• [AIM OF THE EXERCISE]: Everything in the data below is left aside except the lines from the one containing "Viewport: 853px width, 1849px height." through the one containing "You are a computer-use agent. Screen"; repeat those exactly.

--- THE RECORDS Enclosed Below ---

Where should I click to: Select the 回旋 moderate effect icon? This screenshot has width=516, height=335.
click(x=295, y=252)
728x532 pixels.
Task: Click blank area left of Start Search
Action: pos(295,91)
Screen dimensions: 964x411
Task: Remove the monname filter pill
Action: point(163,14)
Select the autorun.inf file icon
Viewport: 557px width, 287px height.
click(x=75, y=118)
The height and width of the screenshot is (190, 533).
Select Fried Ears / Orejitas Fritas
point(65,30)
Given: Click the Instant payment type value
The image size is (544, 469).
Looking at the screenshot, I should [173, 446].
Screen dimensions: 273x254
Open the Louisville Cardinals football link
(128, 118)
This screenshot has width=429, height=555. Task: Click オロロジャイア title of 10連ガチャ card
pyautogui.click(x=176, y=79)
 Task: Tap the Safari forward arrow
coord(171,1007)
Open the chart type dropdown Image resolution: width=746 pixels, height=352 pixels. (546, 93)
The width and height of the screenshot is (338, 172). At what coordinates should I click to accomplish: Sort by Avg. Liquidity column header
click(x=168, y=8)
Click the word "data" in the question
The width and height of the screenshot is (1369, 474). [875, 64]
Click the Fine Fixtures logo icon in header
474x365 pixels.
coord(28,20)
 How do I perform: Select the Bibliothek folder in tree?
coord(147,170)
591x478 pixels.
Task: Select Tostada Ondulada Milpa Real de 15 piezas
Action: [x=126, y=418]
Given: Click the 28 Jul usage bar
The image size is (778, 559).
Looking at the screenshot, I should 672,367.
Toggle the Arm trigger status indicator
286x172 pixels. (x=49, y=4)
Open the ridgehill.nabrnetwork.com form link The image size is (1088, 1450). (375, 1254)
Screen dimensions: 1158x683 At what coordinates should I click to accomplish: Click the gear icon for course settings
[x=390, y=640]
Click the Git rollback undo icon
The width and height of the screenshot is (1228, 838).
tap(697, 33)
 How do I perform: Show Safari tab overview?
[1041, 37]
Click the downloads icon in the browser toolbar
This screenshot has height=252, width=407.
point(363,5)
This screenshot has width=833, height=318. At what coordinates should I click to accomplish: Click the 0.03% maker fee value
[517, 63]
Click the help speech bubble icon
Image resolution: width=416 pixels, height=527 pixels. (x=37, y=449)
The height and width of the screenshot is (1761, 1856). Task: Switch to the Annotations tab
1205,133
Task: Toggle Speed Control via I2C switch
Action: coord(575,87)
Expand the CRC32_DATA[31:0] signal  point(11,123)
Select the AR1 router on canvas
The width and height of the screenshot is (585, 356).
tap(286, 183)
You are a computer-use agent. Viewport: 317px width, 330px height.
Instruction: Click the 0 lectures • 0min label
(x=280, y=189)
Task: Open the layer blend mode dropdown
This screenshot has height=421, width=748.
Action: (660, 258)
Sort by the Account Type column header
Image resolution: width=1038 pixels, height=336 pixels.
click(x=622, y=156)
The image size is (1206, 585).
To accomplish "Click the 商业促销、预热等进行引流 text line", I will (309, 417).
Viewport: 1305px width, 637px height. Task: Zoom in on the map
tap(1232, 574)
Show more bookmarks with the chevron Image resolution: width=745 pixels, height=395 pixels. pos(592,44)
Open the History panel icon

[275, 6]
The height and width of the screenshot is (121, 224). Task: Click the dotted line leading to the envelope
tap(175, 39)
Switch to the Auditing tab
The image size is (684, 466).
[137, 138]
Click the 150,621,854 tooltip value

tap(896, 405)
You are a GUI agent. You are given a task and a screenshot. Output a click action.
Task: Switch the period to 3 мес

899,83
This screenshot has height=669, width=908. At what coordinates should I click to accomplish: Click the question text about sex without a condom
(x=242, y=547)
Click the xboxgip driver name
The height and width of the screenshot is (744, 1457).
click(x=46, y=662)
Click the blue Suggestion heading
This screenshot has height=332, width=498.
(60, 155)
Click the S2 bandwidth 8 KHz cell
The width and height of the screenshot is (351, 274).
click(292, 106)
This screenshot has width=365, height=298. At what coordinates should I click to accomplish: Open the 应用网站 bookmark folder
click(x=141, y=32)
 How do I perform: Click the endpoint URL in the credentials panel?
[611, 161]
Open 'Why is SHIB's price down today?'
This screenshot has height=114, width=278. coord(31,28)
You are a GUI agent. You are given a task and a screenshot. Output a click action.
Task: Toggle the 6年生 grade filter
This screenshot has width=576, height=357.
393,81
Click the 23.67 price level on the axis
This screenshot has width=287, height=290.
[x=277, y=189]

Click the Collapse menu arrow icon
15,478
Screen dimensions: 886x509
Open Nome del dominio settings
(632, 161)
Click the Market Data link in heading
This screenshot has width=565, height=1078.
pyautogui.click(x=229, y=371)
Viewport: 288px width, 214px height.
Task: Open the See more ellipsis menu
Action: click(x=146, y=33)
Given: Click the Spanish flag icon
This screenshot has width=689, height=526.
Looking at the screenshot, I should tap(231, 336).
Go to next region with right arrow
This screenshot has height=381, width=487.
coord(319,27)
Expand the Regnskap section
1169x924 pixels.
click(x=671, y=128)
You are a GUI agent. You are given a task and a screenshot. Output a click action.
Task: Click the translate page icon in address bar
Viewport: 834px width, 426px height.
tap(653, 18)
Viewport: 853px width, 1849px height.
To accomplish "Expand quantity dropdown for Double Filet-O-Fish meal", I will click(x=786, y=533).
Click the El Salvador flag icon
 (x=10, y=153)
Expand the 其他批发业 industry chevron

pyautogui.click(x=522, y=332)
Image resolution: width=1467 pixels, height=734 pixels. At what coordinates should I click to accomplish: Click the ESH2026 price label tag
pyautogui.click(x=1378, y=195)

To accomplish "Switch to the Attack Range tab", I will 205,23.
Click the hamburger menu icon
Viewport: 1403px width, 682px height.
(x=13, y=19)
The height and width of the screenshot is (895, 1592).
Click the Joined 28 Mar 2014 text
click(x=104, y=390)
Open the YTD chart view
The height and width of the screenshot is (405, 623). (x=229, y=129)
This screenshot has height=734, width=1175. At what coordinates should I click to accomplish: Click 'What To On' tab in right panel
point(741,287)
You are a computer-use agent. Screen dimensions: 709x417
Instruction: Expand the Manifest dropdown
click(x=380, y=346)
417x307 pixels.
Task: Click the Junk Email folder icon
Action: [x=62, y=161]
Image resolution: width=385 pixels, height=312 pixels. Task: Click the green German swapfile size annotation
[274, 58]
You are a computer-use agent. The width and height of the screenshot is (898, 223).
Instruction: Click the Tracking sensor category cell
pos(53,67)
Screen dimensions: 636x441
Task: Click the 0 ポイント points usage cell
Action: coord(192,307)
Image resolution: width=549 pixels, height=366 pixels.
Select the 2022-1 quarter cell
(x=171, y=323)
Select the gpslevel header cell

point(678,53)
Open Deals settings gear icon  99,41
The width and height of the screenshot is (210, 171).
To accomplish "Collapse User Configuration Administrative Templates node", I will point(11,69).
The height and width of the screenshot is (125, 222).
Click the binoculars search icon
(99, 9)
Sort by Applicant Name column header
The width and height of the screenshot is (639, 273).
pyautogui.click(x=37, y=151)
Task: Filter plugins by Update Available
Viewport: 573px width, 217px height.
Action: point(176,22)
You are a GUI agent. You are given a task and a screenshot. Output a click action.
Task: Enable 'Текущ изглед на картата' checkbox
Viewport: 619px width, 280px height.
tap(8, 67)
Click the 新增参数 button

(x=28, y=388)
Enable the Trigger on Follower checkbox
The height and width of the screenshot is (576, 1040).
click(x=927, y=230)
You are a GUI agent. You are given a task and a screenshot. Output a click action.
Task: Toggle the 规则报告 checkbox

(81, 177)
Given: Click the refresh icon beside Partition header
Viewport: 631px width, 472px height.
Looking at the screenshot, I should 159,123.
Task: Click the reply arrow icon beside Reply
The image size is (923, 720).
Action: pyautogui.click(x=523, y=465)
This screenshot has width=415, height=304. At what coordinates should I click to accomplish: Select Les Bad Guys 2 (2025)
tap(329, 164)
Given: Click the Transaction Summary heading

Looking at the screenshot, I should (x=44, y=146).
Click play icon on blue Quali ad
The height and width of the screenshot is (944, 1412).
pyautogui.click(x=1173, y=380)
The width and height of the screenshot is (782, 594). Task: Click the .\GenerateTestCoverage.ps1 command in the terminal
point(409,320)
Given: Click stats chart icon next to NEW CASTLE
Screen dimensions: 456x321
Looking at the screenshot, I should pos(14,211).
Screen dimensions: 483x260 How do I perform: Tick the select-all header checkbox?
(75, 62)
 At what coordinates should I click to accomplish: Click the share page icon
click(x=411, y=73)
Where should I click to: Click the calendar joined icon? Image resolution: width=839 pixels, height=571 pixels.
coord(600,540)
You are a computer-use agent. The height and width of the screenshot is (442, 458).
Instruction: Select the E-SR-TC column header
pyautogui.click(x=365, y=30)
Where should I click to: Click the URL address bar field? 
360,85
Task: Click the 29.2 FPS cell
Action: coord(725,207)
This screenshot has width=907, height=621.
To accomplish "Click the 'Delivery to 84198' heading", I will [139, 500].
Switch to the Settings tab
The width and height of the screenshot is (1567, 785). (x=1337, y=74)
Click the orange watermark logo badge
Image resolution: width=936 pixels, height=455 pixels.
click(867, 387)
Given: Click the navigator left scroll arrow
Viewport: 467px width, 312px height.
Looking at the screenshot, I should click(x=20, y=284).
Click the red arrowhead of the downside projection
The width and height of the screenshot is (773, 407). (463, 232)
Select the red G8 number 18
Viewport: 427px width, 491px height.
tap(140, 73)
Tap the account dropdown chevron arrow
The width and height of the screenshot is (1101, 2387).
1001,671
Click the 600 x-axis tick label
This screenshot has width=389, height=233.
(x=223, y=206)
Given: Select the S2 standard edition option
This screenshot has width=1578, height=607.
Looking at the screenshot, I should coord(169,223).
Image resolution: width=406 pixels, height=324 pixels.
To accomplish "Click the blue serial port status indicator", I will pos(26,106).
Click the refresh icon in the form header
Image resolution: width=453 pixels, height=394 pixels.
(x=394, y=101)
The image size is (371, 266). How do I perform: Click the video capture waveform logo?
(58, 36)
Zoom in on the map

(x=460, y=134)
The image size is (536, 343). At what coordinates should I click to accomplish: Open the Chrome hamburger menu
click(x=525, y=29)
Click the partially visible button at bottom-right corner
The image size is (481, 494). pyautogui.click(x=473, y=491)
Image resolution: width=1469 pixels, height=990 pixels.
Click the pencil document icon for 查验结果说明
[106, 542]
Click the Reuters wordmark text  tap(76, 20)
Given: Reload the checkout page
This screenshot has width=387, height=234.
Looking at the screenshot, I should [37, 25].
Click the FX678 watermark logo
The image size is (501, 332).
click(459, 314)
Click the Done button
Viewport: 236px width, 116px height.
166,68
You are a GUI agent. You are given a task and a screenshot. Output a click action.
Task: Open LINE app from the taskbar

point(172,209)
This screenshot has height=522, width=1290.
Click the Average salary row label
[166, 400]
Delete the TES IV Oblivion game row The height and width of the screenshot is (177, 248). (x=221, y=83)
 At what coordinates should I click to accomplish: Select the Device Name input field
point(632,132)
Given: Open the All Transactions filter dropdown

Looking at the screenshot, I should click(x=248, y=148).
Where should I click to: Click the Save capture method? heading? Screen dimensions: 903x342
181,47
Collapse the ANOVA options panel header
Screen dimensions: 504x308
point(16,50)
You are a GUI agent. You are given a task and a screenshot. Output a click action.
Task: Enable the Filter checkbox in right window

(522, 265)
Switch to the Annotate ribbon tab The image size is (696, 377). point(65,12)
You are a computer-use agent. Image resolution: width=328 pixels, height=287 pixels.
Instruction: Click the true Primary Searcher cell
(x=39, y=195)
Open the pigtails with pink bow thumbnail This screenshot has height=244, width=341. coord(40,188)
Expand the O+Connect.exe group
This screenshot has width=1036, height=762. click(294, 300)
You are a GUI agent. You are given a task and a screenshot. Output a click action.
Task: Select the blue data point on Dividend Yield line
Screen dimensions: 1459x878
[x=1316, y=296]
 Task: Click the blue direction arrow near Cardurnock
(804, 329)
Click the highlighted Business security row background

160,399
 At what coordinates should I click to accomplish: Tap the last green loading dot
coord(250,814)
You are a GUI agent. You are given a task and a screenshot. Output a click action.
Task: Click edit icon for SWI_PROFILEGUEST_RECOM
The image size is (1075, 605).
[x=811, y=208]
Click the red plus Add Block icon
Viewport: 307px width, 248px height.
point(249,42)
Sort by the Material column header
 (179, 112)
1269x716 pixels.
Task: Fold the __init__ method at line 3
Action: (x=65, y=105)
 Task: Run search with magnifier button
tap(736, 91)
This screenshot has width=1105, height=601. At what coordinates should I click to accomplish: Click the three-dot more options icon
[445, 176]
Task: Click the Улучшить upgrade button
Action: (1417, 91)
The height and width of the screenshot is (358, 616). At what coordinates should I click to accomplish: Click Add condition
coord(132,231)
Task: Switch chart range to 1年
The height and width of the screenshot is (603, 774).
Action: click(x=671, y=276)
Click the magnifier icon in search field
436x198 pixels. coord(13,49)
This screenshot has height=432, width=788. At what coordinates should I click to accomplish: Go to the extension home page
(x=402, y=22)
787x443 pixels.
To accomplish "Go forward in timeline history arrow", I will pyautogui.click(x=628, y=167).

--- End of Enclosed THE RECORDS ---

• [ANSWER TO THIS EXERCISE]:
Viewport: 853px width, 1849px height.
To accomplish "Expand quantity dropdown for Double Filet-O-Fish meal", I will click(x=786, y=533).
Click the El Salvador flag icon
 (x=10, y=153)
Expand the 其他批发业 industry chevron

pyautogui.click(x=522, y=332)
Image resolution: width=1467 pixels, height=734 pixels. At what coordinates should I click to accomplish: Click the ESH2026 price label tag
pyautogui.click(x=1378, y=195)

To accomplish "Switch to the Attack Range tab", I will 205,23.
Click the hamburger menu icon
Viewport: 1403px width, 682px height.
(x=13, y=19)
The height and width of the screenshot is (895, 1592).
Click the Joined 28 Mar 2014 text
click(x=104, y=390)
Open the YTD chart view
The height and width of the screenshot is (405, 623). (x=229, y=129)
This screenshot has height=734, width=1175. At what coordinates should I click to accomplish: Click 'What To On' tab in right panel
point(741,287)
You are a computer-use agent. Screen dimensions: 709x417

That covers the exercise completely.